Dataset items
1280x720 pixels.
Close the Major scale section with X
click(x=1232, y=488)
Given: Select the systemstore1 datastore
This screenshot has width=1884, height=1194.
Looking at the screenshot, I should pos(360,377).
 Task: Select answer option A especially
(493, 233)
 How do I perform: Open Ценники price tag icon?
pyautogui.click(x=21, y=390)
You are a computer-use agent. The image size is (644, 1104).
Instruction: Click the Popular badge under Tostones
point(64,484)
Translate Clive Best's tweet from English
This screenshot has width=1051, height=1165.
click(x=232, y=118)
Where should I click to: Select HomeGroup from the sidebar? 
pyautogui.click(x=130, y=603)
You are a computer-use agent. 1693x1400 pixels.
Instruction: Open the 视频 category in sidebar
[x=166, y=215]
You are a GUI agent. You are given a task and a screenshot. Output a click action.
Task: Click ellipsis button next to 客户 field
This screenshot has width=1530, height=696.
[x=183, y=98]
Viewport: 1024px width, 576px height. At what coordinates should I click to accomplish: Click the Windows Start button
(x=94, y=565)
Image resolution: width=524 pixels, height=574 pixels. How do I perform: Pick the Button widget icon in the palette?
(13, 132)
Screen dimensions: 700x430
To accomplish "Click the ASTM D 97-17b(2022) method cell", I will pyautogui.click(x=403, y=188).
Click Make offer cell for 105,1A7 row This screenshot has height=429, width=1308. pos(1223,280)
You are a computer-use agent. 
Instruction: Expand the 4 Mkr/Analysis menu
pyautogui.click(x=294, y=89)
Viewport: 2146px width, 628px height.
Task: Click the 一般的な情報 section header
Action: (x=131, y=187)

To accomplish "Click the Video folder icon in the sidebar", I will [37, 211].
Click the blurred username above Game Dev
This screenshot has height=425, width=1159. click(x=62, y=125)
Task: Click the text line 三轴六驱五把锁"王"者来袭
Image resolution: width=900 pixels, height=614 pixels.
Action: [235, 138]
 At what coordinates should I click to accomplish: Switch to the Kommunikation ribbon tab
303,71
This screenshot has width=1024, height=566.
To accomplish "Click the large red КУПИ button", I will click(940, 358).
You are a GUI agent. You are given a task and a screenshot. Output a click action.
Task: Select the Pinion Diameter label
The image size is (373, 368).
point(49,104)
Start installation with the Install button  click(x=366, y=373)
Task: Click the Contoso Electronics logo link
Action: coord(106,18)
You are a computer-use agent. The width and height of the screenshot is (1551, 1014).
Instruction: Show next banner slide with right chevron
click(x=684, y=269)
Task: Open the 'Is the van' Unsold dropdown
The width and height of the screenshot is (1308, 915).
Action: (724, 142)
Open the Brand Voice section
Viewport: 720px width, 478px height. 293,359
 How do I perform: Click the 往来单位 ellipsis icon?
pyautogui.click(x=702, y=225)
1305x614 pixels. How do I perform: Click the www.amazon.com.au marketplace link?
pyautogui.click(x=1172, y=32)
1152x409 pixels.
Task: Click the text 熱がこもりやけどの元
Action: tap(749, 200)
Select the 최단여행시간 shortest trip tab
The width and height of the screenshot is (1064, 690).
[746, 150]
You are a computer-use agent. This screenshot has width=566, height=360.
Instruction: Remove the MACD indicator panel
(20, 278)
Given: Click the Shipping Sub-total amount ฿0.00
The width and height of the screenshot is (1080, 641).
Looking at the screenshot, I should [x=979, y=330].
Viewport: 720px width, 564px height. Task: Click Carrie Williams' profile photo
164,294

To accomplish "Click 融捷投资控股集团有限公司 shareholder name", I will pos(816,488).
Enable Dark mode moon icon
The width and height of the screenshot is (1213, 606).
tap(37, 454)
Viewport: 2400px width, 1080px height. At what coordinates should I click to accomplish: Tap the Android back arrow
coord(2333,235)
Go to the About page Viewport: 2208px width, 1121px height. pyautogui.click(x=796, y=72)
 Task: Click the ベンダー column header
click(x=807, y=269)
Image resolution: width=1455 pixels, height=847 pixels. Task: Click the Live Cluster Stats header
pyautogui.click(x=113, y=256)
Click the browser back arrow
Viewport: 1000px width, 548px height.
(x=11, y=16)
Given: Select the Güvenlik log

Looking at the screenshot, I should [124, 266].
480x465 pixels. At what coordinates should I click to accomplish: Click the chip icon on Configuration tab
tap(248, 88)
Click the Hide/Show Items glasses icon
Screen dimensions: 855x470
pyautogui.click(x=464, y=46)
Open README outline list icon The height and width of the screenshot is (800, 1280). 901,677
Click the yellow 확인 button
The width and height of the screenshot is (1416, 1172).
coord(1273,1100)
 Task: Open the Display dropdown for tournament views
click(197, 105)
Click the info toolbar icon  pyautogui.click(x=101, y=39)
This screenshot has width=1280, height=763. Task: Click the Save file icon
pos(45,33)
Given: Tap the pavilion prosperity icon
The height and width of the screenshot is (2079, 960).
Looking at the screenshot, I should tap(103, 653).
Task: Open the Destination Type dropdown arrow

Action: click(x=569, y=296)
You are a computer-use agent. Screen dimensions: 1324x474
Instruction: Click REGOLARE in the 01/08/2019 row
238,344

• [WHAT TO DO]:
Copy the entries word for word.

• [THE COMPLETED TASK]:
1280x720 pixels.
Close the Major scale section with X
click(x=1232, y=488)
Given: Select the systemstore1 datastore
This screenshot has width=1884, height=1194.
Looking at the screenshot, I should pos(360,377).
 Task: Select answer option A especially
(493, 233)
 How do I perform: Open Ценники price tag icon?
pyautogui.click(x=21, y=390)
You are a computer-use agent. The image size is (644, 1104).
Instruction: Click the Popular badge under Tostones
point(64,484)
Translate Clive Best's tweet from English
This screenshot has width=1051, height=1165.
click(x=232, y=118)
Where should I click to: Select HomeGroup from the sidebar? 
pyautogui.click(x=130, y=603)
You are a computer-use agent. 1693x1400 pixels.
Instruction: Open the 视频 category in sidebar
[x=166, y=215]
You are a GUI agent. You are given a task and a screenshot. Output a click action.
Task: Click ellipsis button next to 客户 field
This screenshot has width=1530, height=696.
[x=183, y=98]
Viewport: 1024px width, 576px height. At what coordinates should I click to accomplish: Click the Windows Start button
(x=94, y=565)
Image resolution: width=524 pixels, height=574 pixels. How do I perform: Pick the Button widget icon in the palette?
(13, 132)
Screen dimensions: 700x430
To accomplish "Click the ASTM D 97-17b(2022) method cell", I will pyautogui.click(x=403, y=188).
Click Make offer cell for 105,1A7 row This screenshot has height=429, width=1308. pos(1223,280)
You are a computer-use agent. 
Instruction: Expand the 4 Mkr/Analysis menu
pyautogui.click(x=294, y=89)
Viewport: 2146px width, 628px height.
Task: Click the 一般的な情報 section header
Action: (x=131, y=187)

To accomplish "Click the Video folder icon in the sidebar", I will [37, 211].
Click the blurred username above Game Dev
This screenshot has height=425, width=1159. click(x=62, y=125)
Task: Click the text line 三轴六驱五把锁"王"者来袭
Image resolution: width=900 pixels, height=614 pixels.
Action: [235, 138]
 At what coordinates should I click to accomplish: Switch to the Kommunikation ribbon tab
303,71
This screenshot has width=1024, height=566.
To accomplish "Click the large red КУПИ button", I will click(940, 358).
You are a GUI agent. You are given a task and a screenshot. Output a click action.
Task: Select the Pinion Diameter label
The image size is (373, 368).
point(49,104)
Start installation with the Install button  click(x=366, y=373)
Task: Click the Contoso Electronics logo link
Action: coord(106,18)
You are a computer-use agent. The width and height of the screenshot is (1551, 1014).
Instruction: Show next banner slide with right chevron
click(x=684, y=269)
Task: Open the 'Is the van' Unsold dropdown
The width and height of the screenshot is (1308, 915).
Action: (724, 142)
Open the Brand Voice section
Viewport: 720px width, 478px height. 293,359
 How do I perform: Click the 往来单位 ellipsis icon?
pyautogui.click(x=702, y=225)
1305x614 pixels. How do I perform: Click the www.amazon.com.au marketplace link?
pyautogui.click(x=1172, y=32)
1152x409 pixels.
Task: Click the text 熱がこもりやけどの元
Action: tap(749, 200)
Select the 최단여행시간 shortest trip tab
The width and height of the screenshot is (1064, 690).
[746, 150]
You are a computer-use agent. This screenshot has width=566, height=360.
Instruction: Remove the MACD indicator panel
(20, 278)
Given: Click the Shipping Sub-total amount ฿0.00
The width and height of the screenshot is (1080, 641).
Looking at the screenshot, I should [x=979, y=330].
Viewport: 720px width, 564px height. Task: Click Carrie Williams' profile photo
164,294

To accomplish "Click 融捷投资控股集团有限公司 shareholder name", I will pos(816,488).
Enable Dark mode moon icon
The width and height of the screenshot is (1213, 606).
tap(37, 454)
Viewport: 2400px width, 1080px height. At what coordinates should I click to accomplish: Tap the Android back arrow
coord(2333,235)
Go to the About page Viewport: 2208px width, 1121px height. pyautogui.click(x=796, y=72)
 Task: Click the ベンダー column header
click(x=807, y=269)
Image resolution: width=1455 pixels, height=847 pixels. Task: Click the Live Cluster Stats header
pyautogui.click(x=113, y=256)
Click the browser back arrow
Viewport: 1000px width, 548px height.
(x=11, y=16)
Given: Select the Güvenlik log

Looking at the screenshot, I should [124, 266].
480x465 pixels. At what coordinates should I click to accomplish: Click the chip icon on Configuration tab
tap(248, 88)
Click the Hide/Show Items glasses icon
Screen dimensions: 855x470
pyautogui.click(x=464, y=46)
Open README outline list icon The height and width of the screenshot is (800, 1280). 901,677
Click the yellow 확인 button
The width and height of the screenshot is (1416, 1172).
coord(1273,1100)
 Task: Open the Display dropdown for tournament views
click(197, 105)
Click the info toolbar icon  pyautogui.click(x=101, y=39)
This screenshot has width=1280, height=763. Task: Click the Save file icon
pos(45,33)
Given: Tap the pavilion prosperity icon
The height and width of the screenshot is (2079, 960).
Looking at the screenshot, I should tap(103, 653).
Task: Open the Destination Type dropdown arrow

Action: click(x=569, y=296)
You are a computer-use agent. Screen dimensions: 1324x474
Instruction: Click REGOLARE in the 01/08/2019 row
238,344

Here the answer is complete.